Greek Form Guide

σὰρξ (sarx) in John 1:14: Noun Nominative Singular Feminine

σὰρξ (sarx) in John 1:14

Textual Witness

σὰρξ sarx Noun Nominative Singular Feminine

The witness reads σὰρξ in John 1:14 within the TR/Scrivener text, in the line καὶ ὁ λόγος σὰρξ ἐγένετο.

How The Form Affects Interpretation

The form strengthens the reading that John is making a direct incarnation claim: the Word became flesh and lived among us.

How To Communicate It

Use this form to explain that the verse speaks plainly about real human embodiment, while letting the wider context define the theological weight.

What Not To Say

  • Grammatical form should serve context, not override it.
  • Feminine gender is grammatical only and must not be turned into a theological gender claim.
  • The nominative form supports the clause, but context decides how the statement is understood.

What Does The Label Mean?

Part of Speech

Noun: this form names a reality or condition, here the term for flesh, body, or embodied humanity.

Case

Nominative: the form normally marks a subject or predicate role, and here it fits the clause as the stated identity of the subject.

Number

Singular: the form is grammatically singular in this occurrence, so it presents flesh as one collective reality in view.

Gender

Feminine: the noun is in the feminine grammatical class, which is a language feature and does not by itself make a gendered theological claim.

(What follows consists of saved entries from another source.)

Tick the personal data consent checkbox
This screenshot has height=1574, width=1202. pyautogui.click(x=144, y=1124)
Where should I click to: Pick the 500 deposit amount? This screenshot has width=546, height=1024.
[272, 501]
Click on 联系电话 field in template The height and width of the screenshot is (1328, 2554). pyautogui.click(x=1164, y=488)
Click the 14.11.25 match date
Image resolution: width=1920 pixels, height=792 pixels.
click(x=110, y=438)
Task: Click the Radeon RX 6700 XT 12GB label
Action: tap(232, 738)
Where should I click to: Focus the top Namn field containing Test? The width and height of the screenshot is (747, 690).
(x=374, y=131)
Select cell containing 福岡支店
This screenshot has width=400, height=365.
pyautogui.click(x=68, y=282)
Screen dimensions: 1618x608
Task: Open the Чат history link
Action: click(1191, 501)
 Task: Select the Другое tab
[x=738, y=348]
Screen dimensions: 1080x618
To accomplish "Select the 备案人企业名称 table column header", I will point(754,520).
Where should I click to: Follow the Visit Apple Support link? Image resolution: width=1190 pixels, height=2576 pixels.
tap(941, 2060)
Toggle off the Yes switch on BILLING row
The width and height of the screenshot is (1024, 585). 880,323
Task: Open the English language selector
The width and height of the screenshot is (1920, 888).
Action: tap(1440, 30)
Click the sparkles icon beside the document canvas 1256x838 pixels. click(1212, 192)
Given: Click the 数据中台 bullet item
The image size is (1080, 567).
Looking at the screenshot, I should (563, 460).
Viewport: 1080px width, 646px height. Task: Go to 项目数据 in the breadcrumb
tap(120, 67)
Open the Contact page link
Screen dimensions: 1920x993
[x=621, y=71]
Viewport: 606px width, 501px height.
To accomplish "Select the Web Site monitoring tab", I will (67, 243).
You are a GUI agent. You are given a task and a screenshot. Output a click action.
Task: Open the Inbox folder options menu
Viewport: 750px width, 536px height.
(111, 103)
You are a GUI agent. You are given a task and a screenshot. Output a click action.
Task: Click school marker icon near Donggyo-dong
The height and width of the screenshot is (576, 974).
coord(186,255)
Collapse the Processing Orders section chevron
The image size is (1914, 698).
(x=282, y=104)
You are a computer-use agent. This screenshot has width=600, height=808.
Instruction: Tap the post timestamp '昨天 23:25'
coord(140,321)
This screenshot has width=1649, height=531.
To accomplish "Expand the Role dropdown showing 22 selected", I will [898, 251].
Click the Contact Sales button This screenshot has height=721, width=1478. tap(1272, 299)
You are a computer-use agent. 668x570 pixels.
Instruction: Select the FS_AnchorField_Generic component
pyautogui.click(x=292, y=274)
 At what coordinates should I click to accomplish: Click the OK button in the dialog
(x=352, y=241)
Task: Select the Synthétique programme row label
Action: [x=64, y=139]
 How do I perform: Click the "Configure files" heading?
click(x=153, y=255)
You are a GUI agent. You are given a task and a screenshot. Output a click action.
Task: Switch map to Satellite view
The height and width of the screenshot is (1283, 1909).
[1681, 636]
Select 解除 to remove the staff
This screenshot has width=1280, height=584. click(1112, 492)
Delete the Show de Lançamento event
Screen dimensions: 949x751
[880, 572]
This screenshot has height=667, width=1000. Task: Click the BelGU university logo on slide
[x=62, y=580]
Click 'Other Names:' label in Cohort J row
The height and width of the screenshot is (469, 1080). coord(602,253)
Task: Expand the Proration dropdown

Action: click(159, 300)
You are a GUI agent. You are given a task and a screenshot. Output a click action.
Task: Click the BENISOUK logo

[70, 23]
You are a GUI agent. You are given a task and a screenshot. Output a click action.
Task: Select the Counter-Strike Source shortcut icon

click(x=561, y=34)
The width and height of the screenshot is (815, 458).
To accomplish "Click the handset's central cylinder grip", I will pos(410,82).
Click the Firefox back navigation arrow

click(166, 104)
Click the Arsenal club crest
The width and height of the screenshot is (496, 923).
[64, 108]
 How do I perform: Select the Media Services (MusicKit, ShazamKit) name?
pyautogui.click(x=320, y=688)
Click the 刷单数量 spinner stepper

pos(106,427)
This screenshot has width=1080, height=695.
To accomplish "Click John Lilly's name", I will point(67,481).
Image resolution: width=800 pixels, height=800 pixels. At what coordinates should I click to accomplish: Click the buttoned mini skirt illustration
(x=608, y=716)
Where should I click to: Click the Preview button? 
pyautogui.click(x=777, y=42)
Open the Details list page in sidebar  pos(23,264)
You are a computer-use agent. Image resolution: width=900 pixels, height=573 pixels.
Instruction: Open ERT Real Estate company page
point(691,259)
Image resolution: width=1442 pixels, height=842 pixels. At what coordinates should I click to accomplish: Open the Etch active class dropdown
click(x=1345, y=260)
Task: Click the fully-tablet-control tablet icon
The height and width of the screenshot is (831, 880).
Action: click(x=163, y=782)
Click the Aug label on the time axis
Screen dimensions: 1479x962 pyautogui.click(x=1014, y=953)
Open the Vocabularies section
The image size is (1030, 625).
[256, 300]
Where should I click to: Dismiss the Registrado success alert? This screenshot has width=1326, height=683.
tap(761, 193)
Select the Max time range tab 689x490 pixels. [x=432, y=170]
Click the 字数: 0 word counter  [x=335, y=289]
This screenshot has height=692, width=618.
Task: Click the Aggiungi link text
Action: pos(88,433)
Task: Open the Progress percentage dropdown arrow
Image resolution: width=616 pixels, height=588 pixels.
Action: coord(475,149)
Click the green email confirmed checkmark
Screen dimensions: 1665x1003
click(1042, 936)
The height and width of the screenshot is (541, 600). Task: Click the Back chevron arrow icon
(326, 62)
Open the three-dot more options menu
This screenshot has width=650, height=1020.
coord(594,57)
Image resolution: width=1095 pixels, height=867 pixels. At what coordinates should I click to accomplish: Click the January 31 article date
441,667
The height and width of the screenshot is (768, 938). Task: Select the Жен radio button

What The Form Does In This Verse

Attached To

It stands with ὁ λόγος and before ἐγένετο in the clause.

Governed By

The nominative form works with the verb ἐγένετο to express what the Word became, rather than to mark a direct object.

Role In The Phrase

It functions as the predicate idea in the clause, stating the condition into which the Word entered in the incarnation.

What It Is Not Doing

It is not the object of ἐγένετο, and the form alone does not require a metaphorical reading that would weaken the plain statement.

How Much The Form Matters Here

Interpretive Weight

High: The nominative noun states what the Word became in John's incarnation claim.

Syntax Profile

Predicate nominative with became. states the condition or reality into which the Word entered. Attached to σὰρξ. Governed by ἐγένετο. The form supports the clause's predicate relation; the verse and prologue govern the doctrine of the incarnation.

Reader Question

What does John say the Word became? The noun states that the Word became flesh.

Translation Effect

Direct: The predicate role directly supports rendering the Word became flesh.

Where Caution Is Needed

The noun is not a direct object of became, and the form should not weaken the plain incarnation claim into a mere metaphor.

Fallacies To Avoid

Predicate noun reduces incarnation to imagery: The grammar states what the Word became; the prologue supplies the doctrinal weight of that statement.

How The Interpretation Is Derived

Textual Witness

The witness reads σὰρξ in John 1:14 within the TR/Scrivener text, in the line καὶ ὁ λόγος σὰρξ ἐγένετο.

Lexical Identity

The lemma σάρξ commonly means flesh or body, and in this context it points to real embodied humanity.

Grammar In Context

Because the noun is nominative and sits with a becoming verb, it marks the resulting state or identity named for the subject.

Passage Meaning

The verse says the Word truly entered human life in flesh and then dwelt among us, supporting the incarnation theme of the passage.

Canonical Fit

This fits John 1's larger witness to the Son's divine identity, real presence, and visible glory, without reducing either divine or human reality.

Communication Use

In teaching and translation, the form supports a clear statement about incarnation and embodied presence, not an abstract or merely symbolic idea.

Do Not Derive

Do not derive that grammatical feminine gender means a female person, a special spiritual class, or a change of lemma meaning.